2. **Using the information given:** The problem tells us that $\alpha / (2\pi)$ is a rational number. A rational number is just a fraction! So, we can write $\alpha / (2\pi)$ as $A/B$, where $A$ and $B$ are whole numbers, and $B$ is not zero (we can even choose $B$ to be a positive whole number, like $1, 2, 3, \ldots$).

3. **Connecting the pieces:** From step 2, we can rearrange the fraction to find out what $\alpha$ is:
$\alpha = (A/B) \times 2\pi$.

4. **Finding a repeating number of steps:** Now, we want to find a positive whole number $n$ such that $n \times \alpha = k \times 2\pi$ (from step 1). Let's substitute the expression for $\alpha$ we just found:
$n \times (A/B) \times 2\pi = k \times 2\pi$.

5. **Simplifying to find n:** We can see $2\pi$ on both sides of the equation. We can divide both sides by $2\pi$:
$n \times (A/B) = k$.
We need $n \times (A/B)$ to result in a whole number. If we pick $n$ to be exactly $B$ (the bottom number of our fraction), then:
$B \times (A/B) = A$.
Since $A$ is a whole number, this works perfectly!

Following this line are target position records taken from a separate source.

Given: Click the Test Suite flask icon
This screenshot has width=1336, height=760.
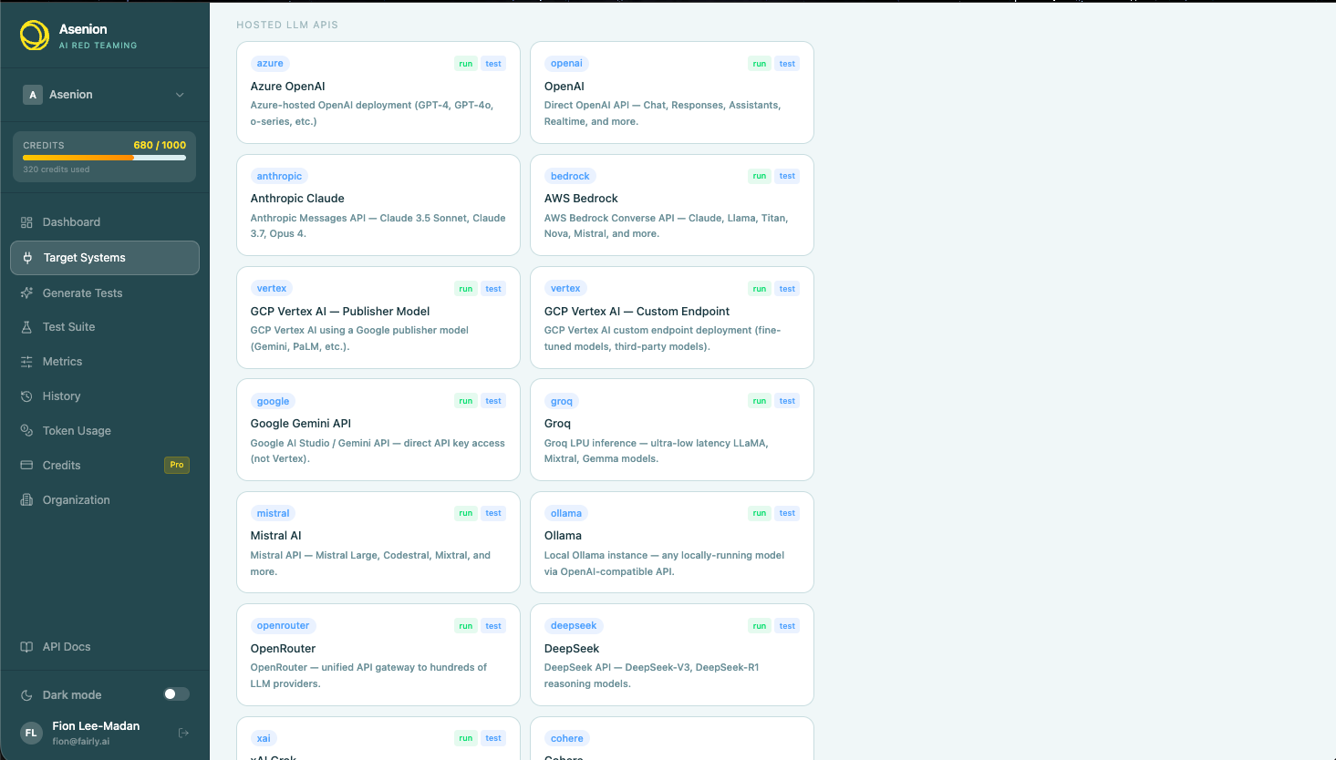Looking at the screenshot, I should (x=26, y=327).
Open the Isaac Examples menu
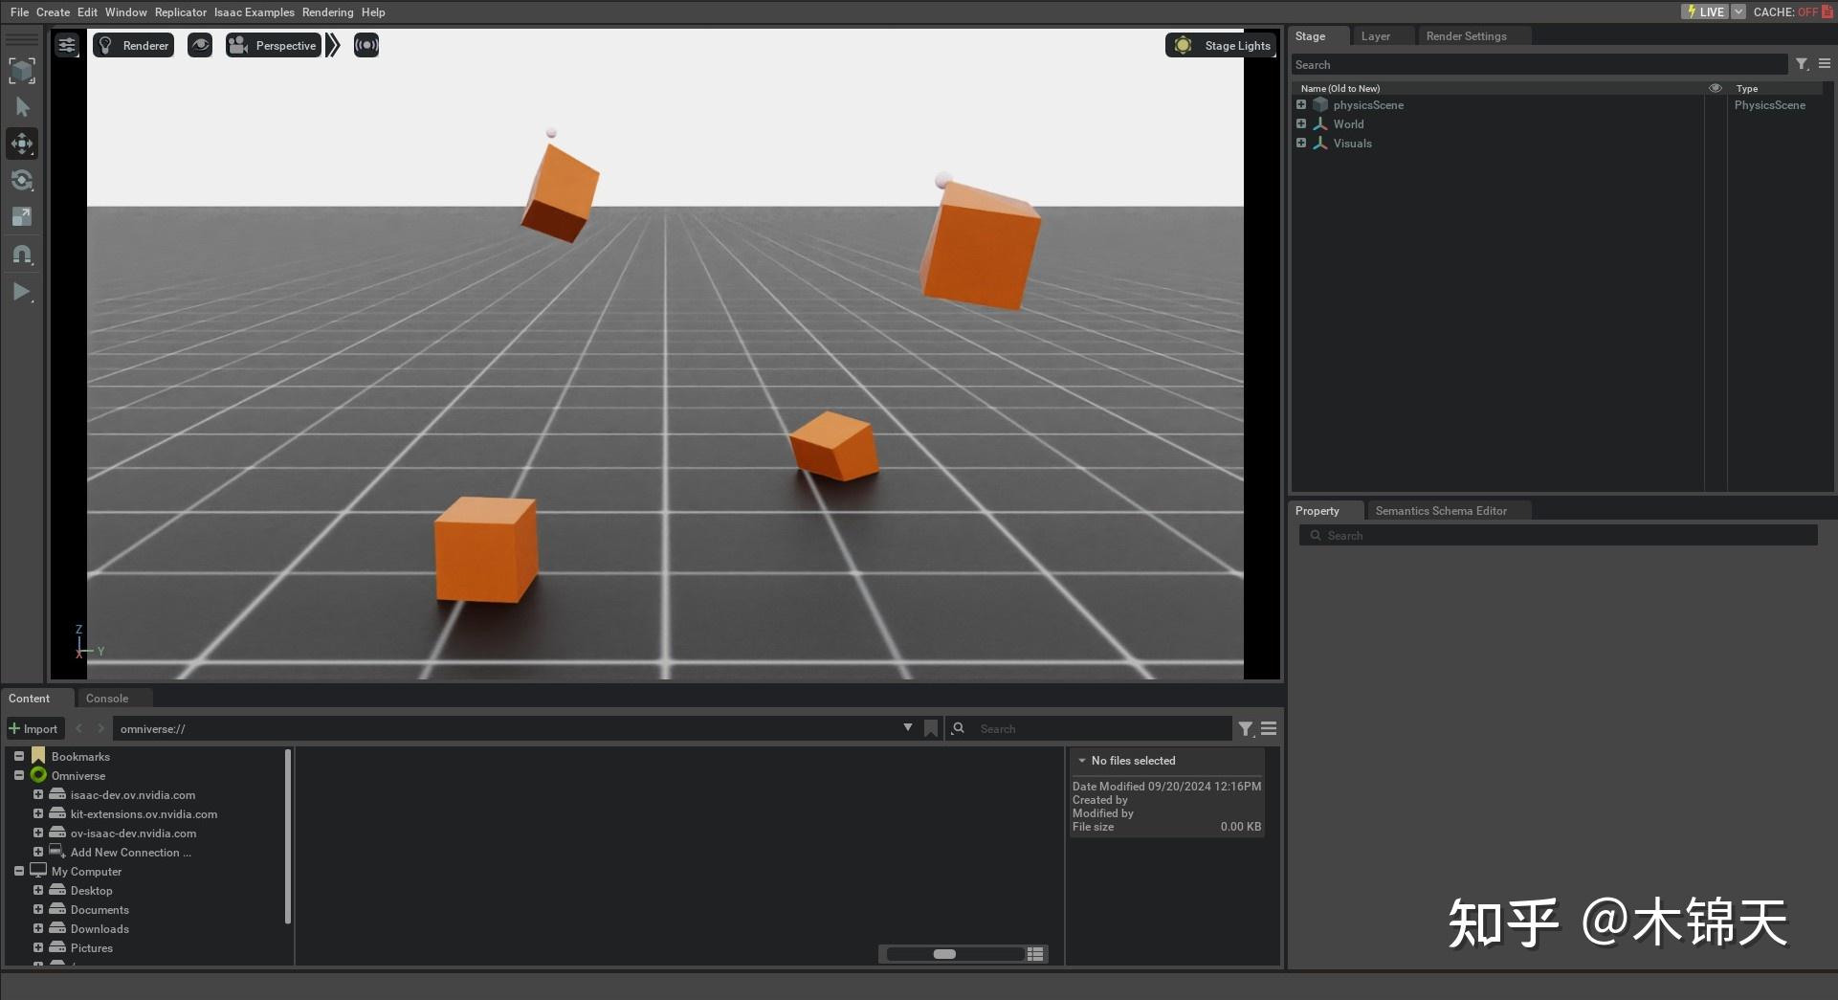 [254, 11]
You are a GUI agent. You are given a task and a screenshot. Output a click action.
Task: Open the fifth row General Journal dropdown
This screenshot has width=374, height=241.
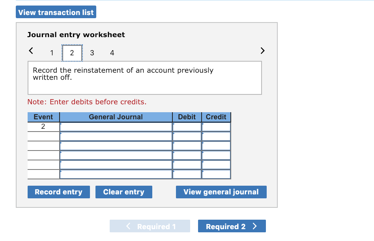tap(116, 164)
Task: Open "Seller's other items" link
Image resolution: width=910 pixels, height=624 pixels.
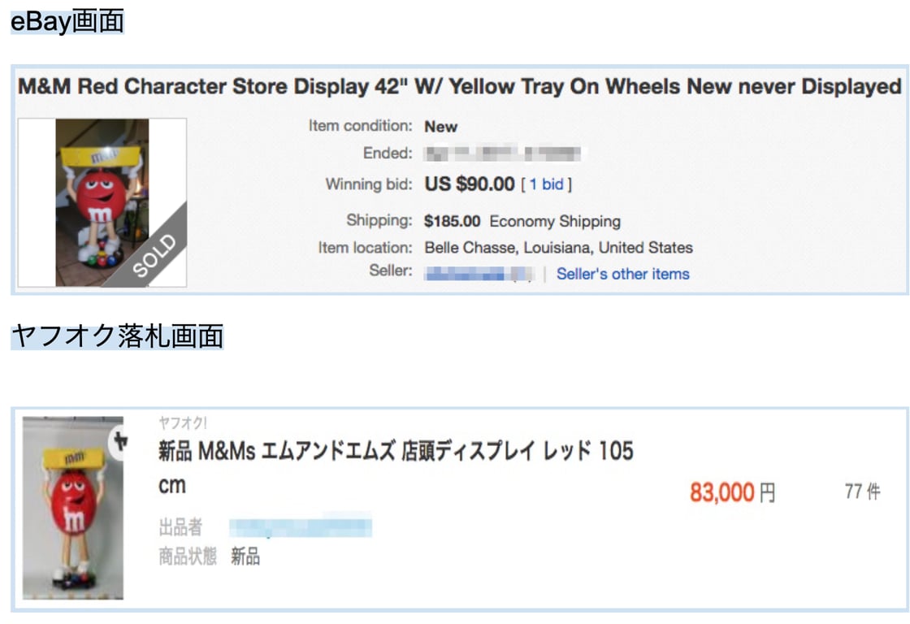Action: tap(622, 274)
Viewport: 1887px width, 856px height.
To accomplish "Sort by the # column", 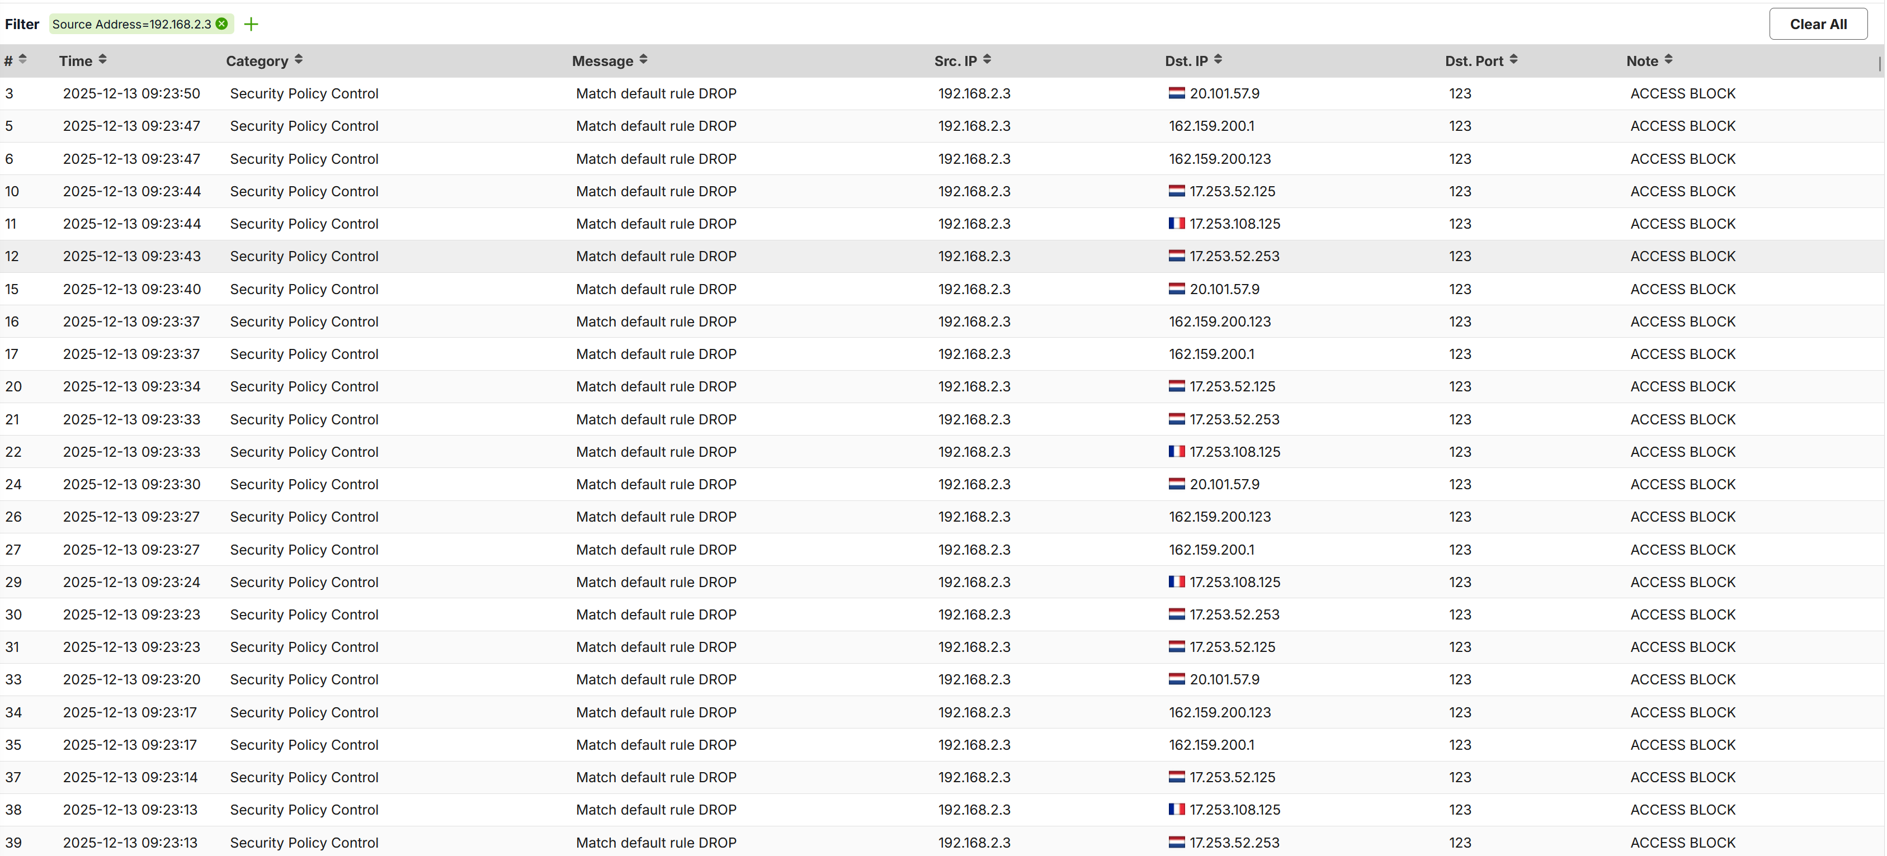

And because $B$ is the denominator of a fraction representing $\alpha/(2\pi)$, we can always choose $B$ to be a positive whole number.

6. **Conclusion:** So, for any spot $x$ on the circle, if we apply the transformation $T_\alpha$ exactly $B$ times (where $B$ comes from the fraction $A/B$), it will always come back to the starting spot $x$. This means that every point on the circle is periodic, and it repeats after $B$ steps!